TASK – Word for word, set down the part of the graph-meeting passage below starting at "In this cooperative" and ending at "the undirected graph.".

╭─ PASSAGE SHOWN

In this cooperative game, two players want to meet each other in a graph as quickly as possible. Meeting each other means both players are at the same node at the same time or traverse an edge in opposite directions in some minute. Each player moves or stays put each minute. A move takes one player from one node across an edge to a neighboring node in the undirected graph.
Warm-up: Suppose the two players are in a graph consisting of a cycle of n nodes (see Figure 1). The nodes are numbered, and each player knows both the topology and the number of the node where he or she is placed. If both players move, say, clockwise, they may never meet. If player A does not move (the "stay-put" strategy) and player B moves in one direction, player B will find player A in n-1 minutes in the worst case. Alternatively, if both agree to move as quickly as possible to some node, say, node 4, and stay there, then the latter of the two will arrive at node 4 in n/2 minutes at most. Is there any other strategy that has a worst-case time complexity of n/2 minutes but also a better average-case time complexity than the go-to-a-common-node strategy?
Solution to warm up. Player A can always move clockwise (given a map of the graph for which clockwise makes sense), and player B can always move counterclockwise. They will meet each other in at most n/2 minutes in the worst case, with an expected value less than the go-to-a-common-node strategy.
A graph consisting of a single cycle is, of course, a special case. For an arbitrary graph of size n, where each player knows his or her own position and the topology of the graph and where every node has a unique identifier, is there a solution that will take no more than n/2 minutes in the worst case?

╰─
╭─ RAW RECORDS

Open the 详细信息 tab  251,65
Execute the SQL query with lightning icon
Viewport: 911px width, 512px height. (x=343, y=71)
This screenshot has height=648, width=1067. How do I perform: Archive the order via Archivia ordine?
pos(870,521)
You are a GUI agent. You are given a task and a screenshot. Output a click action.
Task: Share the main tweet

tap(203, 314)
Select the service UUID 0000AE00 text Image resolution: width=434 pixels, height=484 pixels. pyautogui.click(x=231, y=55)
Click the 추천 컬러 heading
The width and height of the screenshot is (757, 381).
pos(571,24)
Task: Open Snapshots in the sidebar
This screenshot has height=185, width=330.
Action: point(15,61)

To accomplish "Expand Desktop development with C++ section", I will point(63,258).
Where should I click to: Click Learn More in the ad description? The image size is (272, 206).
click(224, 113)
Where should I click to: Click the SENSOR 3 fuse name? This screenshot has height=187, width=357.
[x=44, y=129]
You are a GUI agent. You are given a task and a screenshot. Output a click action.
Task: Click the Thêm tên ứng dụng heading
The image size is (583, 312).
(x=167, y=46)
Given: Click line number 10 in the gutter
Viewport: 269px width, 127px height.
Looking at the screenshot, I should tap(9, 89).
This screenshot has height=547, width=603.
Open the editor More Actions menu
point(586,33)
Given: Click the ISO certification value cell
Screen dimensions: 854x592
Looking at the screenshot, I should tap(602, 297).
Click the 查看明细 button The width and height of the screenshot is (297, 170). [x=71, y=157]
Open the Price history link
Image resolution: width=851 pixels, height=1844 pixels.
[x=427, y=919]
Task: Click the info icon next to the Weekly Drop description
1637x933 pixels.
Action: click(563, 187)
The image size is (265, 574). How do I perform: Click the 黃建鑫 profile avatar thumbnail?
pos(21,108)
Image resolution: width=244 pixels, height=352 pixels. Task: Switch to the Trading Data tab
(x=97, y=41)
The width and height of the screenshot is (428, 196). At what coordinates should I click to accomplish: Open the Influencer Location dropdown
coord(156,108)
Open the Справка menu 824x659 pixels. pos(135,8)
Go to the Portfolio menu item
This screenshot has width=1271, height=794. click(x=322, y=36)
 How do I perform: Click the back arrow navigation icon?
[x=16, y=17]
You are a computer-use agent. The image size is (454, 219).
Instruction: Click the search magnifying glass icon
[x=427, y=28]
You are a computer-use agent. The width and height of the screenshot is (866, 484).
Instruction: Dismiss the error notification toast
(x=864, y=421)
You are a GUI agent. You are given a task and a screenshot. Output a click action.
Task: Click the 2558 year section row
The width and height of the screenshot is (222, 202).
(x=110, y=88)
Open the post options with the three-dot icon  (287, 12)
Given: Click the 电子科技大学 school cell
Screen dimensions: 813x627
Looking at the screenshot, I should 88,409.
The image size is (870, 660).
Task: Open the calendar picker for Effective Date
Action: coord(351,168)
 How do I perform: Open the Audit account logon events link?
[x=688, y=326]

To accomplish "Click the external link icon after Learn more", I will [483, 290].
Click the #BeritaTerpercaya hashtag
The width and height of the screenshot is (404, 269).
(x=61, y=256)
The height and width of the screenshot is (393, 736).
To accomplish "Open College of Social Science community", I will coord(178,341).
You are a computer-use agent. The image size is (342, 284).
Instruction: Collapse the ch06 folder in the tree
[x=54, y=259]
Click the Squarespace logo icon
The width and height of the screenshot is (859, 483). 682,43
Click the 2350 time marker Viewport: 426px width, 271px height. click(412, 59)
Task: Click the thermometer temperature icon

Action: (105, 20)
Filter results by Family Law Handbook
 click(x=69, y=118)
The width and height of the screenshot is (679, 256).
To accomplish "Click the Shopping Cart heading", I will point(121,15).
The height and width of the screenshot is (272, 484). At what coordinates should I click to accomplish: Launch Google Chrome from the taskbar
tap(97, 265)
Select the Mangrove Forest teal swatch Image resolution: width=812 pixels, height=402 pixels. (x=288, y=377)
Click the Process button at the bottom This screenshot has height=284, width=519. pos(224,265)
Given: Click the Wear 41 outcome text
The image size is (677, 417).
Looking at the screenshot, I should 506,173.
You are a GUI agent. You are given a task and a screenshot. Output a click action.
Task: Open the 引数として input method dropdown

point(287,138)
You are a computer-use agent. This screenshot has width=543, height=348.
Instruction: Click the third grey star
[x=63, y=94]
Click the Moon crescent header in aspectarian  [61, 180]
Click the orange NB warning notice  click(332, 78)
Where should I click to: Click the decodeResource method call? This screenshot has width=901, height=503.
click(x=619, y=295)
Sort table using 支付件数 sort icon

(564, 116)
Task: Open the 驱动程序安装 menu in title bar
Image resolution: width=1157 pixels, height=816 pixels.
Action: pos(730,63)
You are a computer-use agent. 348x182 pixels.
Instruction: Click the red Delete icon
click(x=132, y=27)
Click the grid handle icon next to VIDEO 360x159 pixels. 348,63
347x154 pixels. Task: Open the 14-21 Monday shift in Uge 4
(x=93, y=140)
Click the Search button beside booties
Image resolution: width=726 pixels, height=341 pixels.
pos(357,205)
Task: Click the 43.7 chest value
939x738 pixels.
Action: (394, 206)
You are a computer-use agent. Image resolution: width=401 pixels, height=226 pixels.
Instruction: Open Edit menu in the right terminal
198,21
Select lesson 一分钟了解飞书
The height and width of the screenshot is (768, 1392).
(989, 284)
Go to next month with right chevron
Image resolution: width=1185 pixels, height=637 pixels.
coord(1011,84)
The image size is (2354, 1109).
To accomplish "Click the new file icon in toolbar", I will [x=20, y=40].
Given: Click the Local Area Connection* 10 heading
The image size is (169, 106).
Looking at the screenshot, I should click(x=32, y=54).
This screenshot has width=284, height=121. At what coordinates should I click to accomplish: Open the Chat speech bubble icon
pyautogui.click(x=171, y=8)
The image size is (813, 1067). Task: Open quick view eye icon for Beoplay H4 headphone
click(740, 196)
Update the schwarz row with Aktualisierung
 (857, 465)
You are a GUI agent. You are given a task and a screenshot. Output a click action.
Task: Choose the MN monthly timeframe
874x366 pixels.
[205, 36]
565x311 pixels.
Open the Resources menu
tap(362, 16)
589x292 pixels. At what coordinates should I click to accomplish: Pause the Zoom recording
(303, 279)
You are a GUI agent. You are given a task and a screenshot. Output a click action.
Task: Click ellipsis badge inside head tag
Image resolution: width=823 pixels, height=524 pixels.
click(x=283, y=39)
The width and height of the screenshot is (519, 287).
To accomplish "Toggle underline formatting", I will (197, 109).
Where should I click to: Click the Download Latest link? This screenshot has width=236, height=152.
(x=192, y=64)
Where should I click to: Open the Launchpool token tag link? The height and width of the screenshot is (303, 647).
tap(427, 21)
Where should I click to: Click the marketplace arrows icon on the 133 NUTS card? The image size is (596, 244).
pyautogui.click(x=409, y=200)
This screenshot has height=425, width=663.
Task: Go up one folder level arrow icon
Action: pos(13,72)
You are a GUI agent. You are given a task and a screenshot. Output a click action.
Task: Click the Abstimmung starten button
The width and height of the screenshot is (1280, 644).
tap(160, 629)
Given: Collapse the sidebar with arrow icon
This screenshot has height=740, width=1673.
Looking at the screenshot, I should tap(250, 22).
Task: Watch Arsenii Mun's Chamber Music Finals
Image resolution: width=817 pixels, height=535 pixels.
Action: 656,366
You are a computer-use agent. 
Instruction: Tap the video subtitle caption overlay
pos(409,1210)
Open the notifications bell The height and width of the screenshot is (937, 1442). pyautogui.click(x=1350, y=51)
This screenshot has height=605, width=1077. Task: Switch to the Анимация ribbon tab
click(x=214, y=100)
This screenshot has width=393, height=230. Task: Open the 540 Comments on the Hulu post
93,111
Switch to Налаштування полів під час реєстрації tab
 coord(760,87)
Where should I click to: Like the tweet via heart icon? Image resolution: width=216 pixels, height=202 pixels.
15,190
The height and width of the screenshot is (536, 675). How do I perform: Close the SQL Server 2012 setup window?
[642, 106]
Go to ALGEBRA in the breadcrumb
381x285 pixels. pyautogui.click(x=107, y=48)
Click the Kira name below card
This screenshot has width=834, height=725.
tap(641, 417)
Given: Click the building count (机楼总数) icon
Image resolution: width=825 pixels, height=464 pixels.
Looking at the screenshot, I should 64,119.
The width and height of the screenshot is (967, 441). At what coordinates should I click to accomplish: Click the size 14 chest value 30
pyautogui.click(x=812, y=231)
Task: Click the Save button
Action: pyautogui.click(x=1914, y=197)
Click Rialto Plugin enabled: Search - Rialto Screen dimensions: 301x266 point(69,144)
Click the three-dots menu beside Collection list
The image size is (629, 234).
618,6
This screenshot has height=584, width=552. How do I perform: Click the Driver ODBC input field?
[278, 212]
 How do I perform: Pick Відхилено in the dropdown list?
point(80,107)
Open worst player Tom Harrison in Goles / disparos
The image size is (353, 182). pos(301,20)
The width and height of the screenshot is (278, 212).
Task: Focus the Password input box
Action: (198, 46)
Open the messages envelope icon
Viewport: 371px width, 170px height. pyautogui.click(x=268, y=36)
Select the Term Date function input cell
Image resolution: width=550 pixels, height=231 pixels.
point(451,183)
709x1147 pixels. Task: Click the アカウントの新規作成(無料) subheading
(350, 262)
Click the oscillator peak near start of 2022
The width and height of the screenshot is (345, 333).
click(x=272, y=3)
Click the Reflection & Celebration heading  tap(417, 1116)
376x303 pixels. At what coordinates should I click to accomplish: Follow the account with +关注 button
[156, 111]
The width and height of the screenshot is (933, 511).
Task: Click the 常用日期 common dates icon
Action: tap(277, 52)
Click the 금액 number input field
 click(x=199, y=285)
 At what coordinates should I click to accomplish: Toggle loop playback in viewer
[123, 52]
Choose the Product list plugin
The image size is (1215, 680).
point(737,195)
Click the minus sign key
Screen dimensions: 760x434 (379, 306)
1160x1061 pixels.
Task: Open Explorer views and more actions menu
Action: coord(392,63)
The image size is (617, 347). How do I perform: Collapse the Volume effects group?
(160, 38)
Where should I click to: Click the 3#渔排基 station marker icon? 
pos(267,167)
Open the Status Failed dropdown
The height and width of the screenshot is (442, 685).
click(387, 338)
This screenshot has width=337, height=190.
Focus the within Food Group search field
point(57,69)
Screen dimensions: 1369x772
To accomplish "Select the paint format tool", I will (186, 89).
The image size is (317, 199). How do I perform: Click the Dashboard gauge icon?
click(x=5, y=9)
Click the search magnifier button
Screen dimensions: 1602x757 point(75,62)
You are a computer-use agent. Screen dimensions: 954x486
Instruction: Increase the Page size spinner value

╰─

RESPONSE –
In this cooperative game, two players want to meet each other in a graph as quickly as possible. Meeting each other means both players are at the same node at the same time or traverse an edge in opposite directions in some minute. Each player moves or stays put each minute. A move takes one player from one node across an edge to a neighboring node in the undirected graph.